Merveille et Ariane, deux fillettes à peine adolescentes qui marchent avec cet air amusant et comique. Ce n’est pas une mode, elles y ont perdu leurs jambes. L’une marche clopin-clopant de la jambe gauche, l’autre fait pareil de la droite. Elles sont devenues si moches singulières qu’on rit déjà quand on les voit arriver de loin. Avant je souriais aussi.

Franchement, elles font pitié.

Toutes deux ont glissé un jour, chacune à son tour, puis elles ont crié. Le quartier s’est rassemblé. Le terrible fossé venait de leur volé la beauté…

Je réitère que le fossé de mon quartier tue.

Combien d’entre mes voisins se sont-ils cachés pour mourir ? Paludisme, tétanos, pneumonie. J’en ai marre de ce fossé. Et ça date.

En 2009, j’ai essayé de me mobiliser. La jeunesse, l’université et la télé font des trucs. On devrait nous désintoxiquer à un certain âge. Je voulais monter une pétition pour alerter les autorités sur ce fossé que j’abhorre. Certaines maisons ont déjà été englouties par la gourmandise de l’hydre dont les têtes et le corps se multiplient au fil des saisons de pluie. C’est vers ses victimes que je me suis d’abord dirigé. Mon militantisme a été refroidi par une maman.
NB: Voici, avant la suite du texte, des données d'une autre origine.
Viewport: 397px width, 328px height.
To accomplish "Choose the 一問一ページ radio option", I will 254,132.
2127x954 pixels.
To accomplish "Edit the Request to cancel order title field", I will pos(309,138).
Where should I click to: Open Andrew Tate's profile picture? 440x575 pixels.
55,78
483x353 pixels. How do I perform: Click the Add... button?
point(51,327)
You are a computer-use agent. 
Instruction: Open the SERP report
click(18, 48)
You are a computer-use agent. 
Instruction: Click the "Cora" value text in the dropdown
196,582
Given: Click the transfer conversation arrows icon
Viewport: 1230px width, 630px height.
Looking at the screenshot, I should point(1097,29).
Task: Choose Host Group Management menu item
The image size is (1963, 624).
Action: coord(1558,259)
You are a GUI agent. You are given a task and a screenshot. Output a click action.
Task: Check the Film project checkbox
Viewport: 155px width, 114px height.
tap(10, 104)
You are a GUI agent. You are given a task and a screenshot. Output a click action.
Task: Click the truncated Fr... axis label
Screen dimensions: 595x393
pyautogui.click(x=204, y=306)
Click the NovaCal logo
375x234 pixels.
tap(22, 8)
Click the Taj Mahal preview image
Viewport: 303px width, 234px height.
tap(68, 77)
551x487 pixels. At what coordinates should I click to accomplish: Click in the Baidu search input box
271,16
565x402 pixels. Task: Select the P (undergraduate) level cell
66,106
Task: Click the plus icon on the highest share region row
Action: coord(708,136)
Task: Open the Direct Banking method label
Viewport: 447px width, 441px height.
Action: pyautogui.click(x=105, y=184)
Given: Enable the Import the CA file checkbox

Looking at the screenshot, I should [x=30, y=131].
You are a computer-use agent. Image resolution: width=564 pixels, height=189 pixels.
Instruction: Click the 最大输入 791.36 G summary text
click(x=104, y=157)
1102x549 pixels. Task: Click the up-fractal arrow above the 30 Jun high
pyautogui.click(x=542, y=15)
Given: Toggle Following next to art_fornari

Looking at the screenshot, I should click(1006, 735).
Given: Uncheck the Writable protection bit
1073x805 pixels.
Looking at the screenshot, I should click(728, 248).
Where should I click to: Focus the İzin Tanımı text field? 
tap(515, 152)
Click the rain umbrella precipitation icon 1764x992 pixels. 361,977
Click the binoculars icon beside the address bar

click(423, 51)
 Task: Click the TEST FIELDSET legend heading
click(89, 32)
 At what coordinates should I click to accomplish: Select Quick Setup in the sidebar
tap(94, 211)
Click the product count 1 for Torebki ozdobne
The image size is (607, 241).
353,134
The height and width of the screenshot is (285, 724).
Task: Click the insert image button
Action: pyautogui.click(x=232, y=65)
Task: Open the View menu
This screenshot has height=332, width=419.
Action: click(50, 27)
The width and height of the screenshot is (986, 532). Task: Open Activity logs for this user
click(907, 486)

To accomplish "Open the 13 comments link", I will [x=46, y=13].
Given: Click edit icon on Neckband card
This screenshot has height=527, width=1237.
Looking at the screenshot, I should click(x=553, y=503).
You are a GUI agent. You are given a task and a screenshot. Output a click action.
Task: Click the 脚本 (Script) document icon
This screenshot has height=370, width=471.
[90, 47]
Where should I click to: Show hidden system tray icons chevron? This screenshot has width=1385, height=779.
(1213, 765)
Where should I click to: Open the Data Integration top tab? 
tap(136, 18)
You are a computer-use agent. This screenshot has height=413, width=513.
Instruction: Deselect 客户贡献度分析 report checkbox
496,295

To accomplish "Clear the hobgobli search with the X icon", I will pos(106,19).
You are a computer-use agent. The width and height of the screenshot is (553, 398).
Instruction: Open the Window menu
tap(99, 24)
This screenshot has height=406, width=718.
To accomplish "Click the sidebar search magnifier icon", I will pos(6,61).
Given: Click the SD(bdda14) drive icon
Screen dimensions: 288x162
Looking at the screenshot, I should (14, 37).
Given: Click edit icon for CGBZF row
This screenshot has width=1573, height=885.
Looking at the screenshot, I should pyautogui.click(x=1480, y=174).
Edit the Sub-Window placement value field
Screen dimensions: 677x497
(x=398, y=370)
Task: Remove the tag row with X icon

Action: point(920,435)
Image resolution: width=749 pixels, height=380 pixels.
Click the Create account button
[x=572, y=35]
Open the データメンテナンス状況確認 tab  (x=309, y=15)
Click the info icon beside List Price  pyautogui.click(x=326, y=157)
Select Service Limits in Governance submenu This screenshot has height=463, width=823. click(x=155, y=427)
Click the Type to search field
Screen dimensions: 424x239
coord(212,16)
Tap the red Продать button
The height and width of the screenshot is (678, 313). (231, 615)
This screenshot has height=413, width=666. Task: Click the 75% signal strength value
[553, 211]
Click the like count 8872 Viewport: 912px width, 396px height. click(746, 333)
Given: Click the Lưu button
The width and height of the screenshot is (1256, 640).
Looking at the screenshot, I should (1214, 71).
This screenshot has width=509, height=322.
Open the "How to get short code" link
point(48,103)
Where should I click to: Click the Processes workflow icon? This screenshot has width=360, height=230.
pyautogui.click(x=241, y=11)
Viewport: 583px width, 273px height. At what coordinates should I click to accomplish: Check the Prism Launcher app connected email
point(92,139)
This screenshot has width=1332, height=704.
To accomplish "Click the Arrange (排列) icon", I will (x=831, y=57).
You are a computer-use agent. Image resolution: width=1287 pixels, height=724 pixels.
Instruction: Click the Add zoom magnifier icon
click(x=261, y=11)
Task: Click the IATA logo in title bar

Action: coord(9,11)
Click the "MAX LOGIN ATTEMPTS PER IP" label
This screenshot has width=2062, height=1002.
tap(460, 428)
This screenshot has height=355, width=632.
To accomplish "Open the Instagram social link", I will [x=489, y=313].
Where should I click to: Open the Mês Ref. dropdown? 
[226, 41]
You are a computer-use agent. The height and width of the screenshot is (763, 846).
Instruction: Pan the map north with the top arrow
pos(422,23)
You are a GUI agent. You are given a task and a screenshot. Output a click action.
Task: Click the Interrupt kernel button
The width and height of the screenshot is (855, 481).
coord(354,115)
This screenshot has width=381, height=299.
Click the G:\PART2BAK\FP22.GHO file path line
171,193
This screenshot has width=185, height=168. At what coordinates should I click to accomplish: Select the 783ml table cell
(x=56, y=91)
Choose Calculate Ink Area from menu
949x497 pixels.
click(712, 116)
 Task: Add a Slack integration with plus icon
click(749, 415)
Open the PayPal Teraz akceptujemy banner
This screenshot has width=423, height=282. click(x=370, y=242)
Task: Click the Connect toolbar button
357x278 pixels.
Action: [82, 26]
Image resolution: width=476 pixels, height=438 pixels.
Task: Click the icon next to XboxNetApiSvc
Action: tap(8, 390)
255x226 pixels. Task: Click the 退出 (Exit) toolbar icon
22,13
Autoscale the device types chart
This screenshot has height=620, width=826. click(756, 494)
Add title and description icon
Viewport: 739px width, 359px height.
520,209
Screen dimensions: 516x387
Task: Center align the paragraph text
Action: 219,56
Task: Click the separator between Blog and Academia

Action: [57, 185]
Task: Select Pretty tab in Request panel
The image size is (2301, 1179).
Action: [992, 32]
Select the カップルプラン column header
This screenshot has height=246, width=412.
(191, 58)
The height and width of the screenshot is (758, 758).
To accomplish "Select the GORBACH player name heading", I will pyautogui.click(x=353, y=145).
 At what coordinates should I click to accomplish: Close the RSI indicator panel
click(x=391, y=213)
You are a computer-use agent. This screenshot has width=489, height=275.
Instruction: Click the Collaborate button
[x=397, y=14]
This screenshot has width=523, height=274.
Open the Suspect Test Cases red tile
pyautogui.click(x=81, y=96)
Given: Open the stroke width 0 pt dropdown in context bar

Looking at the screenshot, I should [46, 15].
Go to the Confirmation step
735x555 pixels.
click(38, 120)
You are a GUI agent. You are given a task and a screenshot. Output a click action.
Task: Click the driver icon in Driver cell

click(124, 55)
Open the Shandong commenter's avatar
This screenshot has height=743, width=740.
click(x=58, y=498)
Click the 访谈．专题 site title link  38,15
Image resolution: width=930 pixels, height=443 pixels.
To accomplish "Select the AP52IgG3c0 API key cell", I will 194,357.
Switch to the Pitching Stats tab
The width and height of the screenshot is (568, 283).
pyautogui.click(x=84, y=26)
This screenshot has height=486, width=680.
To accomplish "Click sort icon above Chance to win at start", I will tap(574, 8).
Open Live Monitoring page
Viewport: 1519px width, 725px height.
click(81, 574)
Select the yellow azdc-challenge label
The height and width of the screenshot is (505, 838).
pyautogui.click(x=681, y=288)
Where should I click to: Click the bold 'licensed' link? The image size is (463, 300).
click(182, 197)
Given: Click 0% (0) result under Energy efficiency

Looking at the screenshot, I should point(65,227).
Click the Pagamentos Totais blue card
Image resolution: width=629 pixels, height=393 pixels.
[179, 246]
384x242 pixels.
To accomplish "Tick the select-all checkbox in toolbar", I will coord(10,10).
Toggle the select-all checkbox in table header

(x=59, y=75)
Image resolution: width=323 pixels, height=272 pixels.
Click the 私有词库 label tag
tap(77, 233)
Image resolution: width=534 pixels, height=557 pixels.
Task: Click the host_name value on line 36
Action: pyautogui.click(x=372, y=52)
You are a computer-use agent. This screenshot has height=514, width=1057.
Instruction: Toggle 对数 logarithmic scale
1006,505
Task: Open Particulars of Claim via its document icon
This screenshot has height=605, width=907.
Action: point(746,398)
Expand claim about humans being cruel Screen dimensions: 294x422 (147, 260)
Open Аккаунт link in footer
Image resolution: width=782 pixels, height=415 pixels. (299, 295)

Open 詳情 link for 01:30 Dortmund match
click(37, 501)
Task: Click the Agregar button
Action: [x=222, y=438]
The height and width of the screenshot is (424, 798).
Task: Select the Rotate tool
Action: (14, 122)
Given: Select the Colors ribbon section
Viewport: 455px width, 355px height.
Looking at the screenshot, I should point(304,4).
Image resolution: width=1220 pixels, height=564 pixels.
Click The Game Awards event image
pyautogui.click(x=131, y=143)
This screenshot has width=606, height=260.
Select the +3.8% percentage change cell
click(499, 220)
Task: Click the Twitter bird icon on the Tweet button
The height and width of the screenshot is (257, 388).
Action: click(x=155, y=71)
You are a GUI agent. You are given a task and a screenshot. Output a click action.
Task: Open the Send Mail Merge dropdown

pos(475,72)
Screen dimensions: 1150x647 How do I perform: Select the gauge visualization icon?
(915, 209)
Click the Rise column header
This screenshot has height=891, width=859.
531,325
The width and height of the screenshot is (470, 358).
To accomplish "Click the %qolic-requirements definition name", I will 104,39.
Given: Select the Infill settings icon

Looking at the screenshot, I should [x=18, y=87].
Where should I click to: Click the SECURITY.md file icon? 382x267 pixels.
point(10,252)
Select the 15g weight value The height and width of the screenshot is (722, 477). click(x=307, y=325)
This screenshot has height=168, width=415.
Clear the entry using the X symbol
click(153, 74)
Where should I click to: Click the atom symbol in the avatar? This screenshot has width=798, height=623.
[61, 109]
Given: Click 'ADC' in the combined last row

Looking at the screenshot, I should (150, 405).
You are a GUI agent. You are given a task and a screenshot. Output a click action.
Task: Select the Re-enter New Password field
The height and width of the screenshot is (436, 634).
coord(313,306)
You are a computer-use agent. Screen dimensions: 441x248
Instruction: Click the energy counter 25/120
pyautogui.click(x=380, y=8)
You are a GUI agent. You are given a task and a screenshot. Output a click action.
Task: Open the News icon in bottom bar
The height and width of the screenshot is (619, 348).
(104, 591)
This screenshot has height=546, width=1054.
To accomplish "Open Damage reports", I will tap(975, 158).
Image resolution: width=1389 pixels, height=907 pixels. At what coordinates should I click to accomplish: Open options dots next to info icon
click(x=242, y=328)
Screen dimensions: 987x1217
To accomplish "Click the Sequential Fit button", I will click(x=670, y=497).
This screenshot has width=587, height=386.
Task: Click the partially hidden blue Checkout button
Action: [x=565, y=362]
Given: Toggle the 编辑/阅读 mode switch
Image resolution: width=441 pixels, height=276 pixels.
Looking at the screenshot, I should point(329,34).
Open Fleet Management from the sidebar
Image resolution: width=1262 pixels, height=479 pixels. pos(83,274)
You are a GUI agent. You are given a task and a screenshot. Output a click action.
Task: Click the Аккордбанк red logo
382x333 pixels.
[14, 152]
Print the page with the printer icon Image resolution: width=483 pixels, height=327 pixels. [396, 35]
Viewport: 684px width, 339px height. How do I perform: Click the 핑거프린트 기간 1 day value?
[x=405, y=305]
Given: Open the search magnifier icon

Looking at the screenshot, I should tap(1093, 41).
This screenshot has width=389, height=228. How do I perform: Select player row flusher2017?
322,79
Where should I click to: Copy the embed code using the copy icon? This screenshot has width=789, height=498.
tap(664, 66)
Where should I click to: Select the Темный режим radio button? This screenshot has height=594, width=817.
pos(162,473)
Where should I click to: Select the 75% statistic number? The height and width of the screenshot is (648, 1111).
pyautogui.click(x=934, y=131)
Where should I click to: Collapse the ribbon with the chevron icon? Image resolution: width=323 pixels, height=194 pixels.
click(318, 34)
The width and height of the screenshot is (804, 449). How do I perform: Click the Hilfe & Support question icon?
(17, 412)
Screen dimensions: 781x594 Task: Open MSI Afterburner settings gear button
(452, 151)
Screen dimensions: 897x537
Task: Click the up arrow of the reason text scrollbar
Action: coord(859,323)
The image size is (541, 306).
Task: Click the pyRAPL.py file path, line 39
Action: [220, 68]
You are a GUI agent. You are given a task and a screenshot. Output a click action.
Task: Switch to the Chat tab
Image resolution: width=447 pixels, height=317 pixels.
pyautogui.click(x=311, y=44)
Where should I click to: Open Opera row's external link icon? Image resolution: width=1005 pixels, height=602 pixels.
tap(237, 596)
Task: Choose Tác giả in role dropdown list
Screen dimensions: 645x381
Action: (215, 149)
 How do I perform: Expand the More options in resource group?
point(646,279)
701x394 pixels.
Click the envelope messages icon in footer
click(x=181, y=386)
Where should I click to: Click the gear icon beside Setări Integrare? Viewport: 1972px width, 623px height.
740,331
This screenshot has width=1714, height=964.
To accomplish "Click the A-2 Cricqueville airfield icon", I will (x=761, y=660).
En fait, je ne sais pas si elle est une grand-mère ou une maman.  Elle semble si jeune quand on la regarde sous l’angle de la vieillesse et si vieille si on la prend pour une dame dans la quarantaine.

Bref, elle m’a fait remarquer que si on alertait les autorités municipales, elles en prendraient prétexte pour démolir sa modeste maison. Une maison en terre battue chichement revêtue d’une mince couche de ciment. Cette maison vaincue par le temps est tout ce qui lui reste. Elle aimerait bien aller ailleurs avec ses cinq enfants. Cependant, elle sait pertinemment que cela n’arrivera pas demain. Quatre ans après ma visite, il ne lui reste plus que deux pièces. Sa chambre à coucher et le séjour. Je l’ai revue ce soir assise sur un tout petit banc devant ce logis en équilibre précaire. Pourquoi sourit cette dame ? Les soirs de pluie, elle prie Dieu pour être éveillée pendant que d’autres prient pour chercher le sommeil. Le fossé lui a déjà pris sa vie, mine de rien.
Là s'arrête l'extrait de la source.